Work instructions> Using the records below, write out again exactly the lines that begin at the line containing "Where should I click to: Click the NFCUtils$1.smali" and end at the line containing "Open the Online", and no other lines.

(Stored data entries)
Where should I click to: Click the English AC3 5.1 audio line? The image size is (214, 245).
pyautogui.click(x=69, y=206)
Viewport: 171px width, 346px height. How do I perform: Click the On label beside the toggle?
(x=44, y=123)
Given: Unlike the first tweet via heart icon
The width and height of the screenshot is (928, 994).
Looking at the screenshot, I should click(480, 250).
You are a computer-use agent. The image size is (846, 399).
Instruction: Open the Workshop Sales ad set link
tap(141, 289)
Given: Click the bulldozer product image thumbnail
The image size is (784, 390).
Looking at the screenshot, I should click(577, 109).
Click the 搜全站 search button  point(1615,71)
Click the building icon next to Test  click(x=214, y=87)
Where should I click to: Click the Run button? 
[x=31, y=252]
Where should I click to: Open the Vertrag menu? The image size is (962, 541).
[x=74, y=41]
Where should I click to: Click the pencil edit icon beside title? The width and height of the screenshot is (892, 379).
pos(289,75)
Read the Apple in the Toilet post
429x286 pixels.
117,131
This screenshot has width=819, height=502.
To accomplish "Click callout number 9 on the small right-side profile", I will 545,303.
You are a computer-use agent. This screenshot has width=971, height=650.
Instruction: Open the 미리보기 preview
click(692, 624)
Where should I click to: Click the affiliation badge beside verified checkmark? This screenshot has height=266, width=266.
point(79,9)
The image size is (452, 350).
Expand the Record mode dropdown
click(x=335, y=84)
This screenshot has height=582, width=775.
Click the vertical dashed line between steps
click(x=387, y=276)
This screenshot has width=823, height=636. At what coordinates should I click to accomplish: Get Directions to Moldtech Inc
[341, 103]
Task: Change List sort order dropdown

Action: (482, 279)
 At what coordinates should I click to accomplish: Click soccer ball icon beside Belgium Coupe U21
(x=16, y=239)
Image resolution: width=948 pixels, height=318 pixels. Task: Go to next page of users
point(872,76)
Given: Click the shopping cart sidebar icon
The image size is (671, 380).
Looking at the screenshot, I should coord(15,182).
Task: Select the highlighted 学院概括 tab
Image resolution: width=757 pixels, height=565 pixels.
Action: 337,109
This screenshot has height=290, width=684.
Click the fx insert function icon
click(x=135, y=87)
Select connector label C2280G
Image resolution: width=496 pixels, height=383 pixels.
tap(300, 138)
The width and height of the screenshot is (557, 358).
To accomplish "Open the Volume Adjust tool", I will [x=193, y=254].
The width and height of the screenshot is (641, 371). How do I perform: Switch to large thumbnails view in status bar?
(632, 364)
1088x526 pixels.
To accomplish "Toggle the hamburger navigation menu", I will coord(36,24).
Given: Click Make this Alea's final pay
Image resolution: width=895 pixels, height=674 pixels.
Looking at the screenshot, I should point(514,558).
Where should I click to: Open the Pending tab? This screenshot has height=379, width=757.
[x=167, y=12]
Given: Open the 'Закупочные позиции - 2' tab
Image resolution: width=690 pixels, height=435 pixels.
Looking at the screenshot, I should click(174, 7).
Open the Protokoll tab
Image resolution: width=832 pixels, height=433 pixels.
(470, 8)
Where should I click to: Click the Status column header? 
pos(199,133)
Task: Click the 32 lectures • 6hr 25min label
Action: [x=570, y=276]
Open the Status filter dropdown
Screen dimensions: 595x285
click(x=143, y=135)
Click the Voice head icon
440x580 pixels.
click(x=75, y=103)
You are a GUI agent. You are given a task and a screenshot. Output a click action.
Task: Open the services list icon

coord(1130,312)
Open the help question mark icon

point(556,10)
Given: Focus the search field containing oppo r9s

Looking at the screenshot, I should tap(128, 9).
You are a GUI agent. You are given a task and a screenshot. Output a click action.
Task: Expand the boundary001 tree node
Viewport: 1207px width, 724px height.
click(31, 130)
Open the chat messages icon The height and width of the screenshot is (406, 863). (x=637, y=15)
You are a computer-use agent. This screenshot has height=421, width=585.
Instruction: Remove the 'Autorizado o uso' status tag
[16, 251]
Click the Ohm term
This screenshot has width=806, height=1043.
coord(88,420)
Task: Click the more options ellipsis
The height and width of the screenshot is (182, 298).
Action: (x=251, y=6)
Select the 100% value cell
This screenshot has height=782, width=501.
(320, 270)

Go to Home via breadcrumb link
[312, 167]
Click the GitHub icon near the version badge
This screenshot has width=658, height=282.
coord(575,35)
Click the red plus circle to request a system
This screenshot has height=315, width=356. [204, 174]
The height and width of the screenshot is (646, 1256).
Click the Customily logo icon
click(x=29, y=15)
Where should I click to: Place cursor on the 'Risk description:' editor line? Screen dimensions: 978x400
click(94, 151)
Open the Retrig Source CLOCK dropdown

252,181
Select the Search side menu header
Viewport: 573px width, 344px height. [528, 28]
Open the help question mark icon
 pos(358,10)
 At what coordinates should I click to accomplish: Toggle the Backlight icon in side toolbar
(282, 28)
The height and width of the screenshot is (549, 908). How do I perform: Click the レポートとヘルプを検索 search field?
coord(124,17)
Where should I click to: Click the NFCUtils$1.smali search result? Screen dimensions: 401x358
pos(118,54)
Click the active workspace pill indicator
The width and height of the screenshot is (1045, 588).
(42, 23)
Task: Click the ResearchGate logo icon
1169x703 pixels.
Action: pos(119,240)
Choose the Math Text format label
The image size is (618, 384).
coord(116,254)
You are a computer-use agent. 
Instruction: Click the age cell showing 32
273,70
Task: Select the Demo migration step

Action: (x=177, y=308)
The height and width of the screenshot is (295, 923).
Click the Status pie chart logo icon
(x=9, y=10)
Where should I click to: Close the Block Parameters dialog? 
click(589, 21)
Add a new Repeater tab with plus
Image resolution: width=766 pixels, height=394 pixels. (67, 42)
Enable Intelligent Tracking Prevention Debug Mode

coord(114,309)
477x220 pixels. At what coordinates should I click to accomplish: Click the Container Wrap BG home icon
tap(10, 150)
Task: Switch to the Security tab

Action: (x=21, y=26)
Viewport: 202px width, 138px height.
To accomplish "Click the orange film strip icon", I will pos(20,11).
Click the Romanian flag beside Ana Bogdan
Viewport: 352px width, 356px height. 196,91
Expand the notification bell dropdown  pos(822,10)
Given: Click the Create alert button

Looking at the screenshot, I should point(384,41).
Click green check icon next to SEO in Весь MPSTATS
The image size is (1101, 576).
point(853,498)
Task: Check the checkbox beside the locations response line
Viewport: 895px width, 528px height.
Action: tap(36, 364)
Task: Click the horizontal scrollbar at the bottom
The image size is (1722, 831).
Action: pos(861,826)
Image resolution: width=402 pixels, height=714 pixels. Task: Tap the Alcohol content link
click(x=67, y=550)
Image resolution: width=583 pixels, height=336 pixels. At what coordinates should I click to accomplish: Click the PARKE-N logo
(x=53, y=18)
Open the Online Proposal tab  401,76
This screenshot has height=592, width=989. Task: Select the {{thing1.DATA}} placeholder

Solution to the problem>
Where should I click to: Click the NFCUtils$1.smali search result? Screen dimensions: 401x358
pos(118,54)
Click the active workspace pill indicator
The width and height of the screenshot is (1045, 588).
(42, 23)
Task: Click the ResearchGate logo icon
1169x703 pixels.
Action: pos(119,240)
Choose the Math Text format label
The image size is (618, 384).
coord(116,254)
You are a computer-use agent. 
Instruction: Click the age cell showing 32
273,70
Task: Select the Demo migration step

Action: (x=177, y=308)
The height and width of the screenshot is (295, 923).
Click the Status pie chart logo icon
(x=9, y=10)
Where should I click to: Close the Block Parameters dialog? 
click(589, 21)
Add a new Repeater tab with plus
Image resolution: width=766 pixels, height=394 pixels. (67, 42)
Enable Intelligent Tracking Prevention Debug Mode

coord(114,309)
477x220 pixels. At what coordinates should I click to accomplish: Click the Container Wrap BG home icon
tap(10, 150)
Task: Switch to the Security tab

Action: (x=21, y=26)
Viewport: 202px width, 138px height.
To accomplish "Click the orange film strip icon", I will pos(20,11).
Click the Romanian flag beside Ana Bogdan
Viewport: 352px width, 356px height. 196,91
Expand the notification bell dropdown  pos(822,10)
Given: Click the Create alert button

Looking at the screenshot, I should point(384,41).
Click green check icon next to SEO in Весь MPSTATS
The image size is (1101, 576).
point(853,498)
Task: Check the checkbox beside the locations response line
Viewport: 895px width, 528px height.
Action: tap(36, 364)
Task: Click the horizontal scrollbar at the bottom
The image size is (1722, 831).
Action: pos(861,826)
Image resolution: width=402 pixels, height=714 pixels. Task: Tap the Alcohol content link
click(x=67, y=550)
Image resolution: width=583 pixels, height=336 pixels. At what coordinates should I click to accomplish: Click the PARKE-N logo
(x=53, y=18)
Open the Online Proposal tab  401,76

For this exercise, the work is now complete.